** Directive A **
Copy the entries verbatim, beginning with the line that contains "Where should I click to: Open the File menu?" and continuing through the line that contains "click(542, 100)", both included.

** Provided text **
*-*-*

Are these as poor as the price suggests they are ?
 
Do you really need to ask? Joking aside, it’s pretty much always the case of you get what you pay for. I personally have been through the ‘buy rubbish buy twice’ scenario more times than I care to admit.

The usual adage here is why pay hundreds for a lens which has been skill fully crafted after years of development and design only to put a £4 filter on the end of it. You will most likely ruin any quality in your images. Yes, search for used bargains, but don’t buy crap. If you can’t afford it, save up or manage without. :)
 
I’ve not used UV filters on the lenses for many years and never damaged a lens yet (looks round quickly for some real wood!).

I did buy a cheap polariser when I started and it was pretty rubbish. I’ve since bought a good one for the biggest diameter lens, which happens to be the one I use it most on anyway, and some step down rings to it'll fit on the smaller diameter ones if needed.
 
I've also not bothered with UV filters for ages. But polarising filters are useful.

*-*-*

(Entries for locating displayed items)

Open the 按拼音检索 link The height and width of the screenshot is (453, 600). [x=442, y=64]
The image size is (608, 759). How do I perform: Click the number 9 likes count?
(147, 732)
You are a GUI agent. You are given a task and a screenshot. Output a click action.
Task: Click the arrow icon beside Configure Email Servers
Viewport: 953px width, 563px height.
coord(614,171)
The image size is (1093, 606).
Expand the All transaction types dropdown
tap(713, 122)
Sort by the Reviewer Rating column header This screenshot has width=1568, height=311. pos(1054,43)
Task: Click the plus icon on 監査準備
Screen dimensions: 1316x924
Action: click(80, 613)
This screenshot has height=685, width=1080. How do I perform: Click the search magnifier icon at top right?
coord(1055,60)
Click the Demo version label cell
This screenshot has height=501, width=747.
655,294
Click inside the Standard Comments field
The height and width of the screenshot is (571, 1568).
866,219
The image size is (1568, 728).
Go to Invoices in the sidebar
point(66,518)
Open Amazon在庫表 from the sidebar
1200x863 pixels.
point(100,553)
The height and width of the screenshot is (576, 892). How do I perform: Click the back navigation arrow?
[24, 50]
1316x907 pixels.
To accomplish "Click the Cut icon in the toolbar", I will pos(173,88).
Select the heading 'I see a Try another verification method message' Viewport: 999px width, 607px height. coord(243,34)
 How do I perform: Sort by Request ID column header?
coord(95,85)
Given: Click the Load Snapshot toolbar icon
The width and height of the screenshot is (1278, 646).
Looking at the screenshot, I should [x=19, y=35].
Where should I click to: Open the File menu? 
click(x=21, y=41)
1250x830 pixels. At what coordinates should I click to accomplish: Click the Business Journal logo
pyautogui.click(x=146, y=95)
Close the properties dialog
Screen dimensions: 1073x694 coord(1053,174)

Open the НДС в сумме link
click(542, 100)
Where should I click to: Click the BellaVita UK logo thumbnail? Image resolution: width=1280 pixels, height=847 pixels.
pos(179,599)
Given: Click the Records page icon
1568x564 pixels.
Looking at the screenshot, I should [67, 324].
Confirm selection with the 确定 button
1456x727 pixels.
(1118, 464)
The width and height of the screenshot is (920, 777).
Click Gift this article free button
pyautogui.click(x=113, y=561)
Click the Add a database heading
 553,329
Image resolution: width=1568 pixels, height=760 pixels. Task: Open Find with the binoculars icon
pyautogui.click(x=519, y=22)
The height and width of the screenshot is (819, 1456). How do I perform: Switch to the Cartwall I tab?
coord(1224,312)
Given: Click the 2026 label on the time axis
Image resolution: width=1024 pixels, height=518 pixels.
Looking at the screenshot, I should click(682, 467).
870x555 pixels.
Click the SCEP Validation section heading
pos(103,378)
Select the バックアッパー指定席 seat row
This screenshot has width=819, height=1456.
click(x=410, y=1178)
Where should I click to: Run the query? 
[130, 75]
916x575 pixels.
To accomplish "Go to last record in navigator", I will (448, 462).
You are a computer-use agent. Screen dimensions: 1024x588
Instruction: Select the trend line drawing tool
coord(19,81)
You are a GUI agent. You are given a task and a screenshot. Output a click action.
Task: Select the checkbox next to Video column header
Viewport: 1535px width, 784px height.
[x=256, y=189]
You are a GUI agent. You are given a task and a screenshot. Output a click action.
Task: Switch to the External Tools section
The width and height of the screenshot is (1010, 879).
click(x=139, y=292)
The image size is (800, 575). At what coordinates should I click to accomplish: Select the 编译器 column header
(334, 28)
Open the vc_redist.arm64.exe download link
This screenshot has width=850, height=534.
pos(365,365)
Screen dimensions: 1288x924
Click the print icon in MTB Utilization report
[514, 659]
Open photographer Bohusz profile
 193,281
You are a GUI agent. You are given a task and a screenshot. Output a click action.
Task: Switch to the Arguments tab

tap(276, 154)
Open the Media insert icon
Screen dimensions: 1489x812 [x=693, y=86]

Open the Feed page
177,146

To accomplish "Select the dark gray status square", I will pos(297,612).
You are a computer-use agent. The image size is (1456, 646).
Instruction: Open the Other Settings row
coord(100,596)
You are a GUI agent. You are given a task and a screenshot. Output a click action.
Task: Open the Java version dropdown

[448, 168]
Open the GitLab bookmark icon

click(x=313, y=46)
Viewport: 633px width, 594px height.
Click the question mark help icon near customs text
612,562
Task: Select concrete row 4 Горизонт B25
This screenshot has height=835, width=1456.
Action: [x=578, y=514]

*-*-*

** Directive B **
Extend the discussion of cheap lens filters past its final sentence.

** Answer A **
Where should I click to: Open the File menu? 
click(x=21, y=41)
1250x830 pixels. At what coordinates should I click to accomplish: Click the Business Journal logo
pyautogui.click(x=146, y=95)
Close the properties dialog
Screen dimensions: 1073x694 coord(1053,174)

Open the НДС в сумме link
click(542, 100)

** Answer B **
I did once while on holiday in the USA buy a similar twin pack of UV and polariser made by SunPak. The polariser did the job but I've not used them in years.
Hoya seem to be the average standard for consumer filters. Decent enough quality and not too expensive.

I'd say, use the cheap one, if it's ok then fine. Chances are if you get seriously into photography, you'll want to upgrade your lenses, so you'll need to get bigger filters at that stage anyway.
For example a lot of beginner kit lenses take 52mm or 55mm filters, but if you upgrade your main lens, you may find you need a 67mm filter.
 
Are these as poor as the price suggests they are ?
Quite possibly. They may have cheap glass instead of the high quality optical glass the more expensive filters use, potentially degrading the image visibly. They may not be coated (let alone multi-coated), which will make then liable to flare when shooting into the light. They may have poorly machined threads (don't force them if they don't screw on easily). Take some shots with and without the UV filter, carefully focused and ideally with the camera on a tripod, and compare image details when zoomed in to 100%. Include some photos with a light source in the frame to check for flare. Can you see the difference?
 
Maybe some testing to try and create problems will reveal if there are any.

I've bought cheap UV and plastic ND filters in the past and I've never been disappointed and have never found any issues. I guess there may be some total rubbish out there somewhere but so far I haven't found it.

Hopefully yours will be ok.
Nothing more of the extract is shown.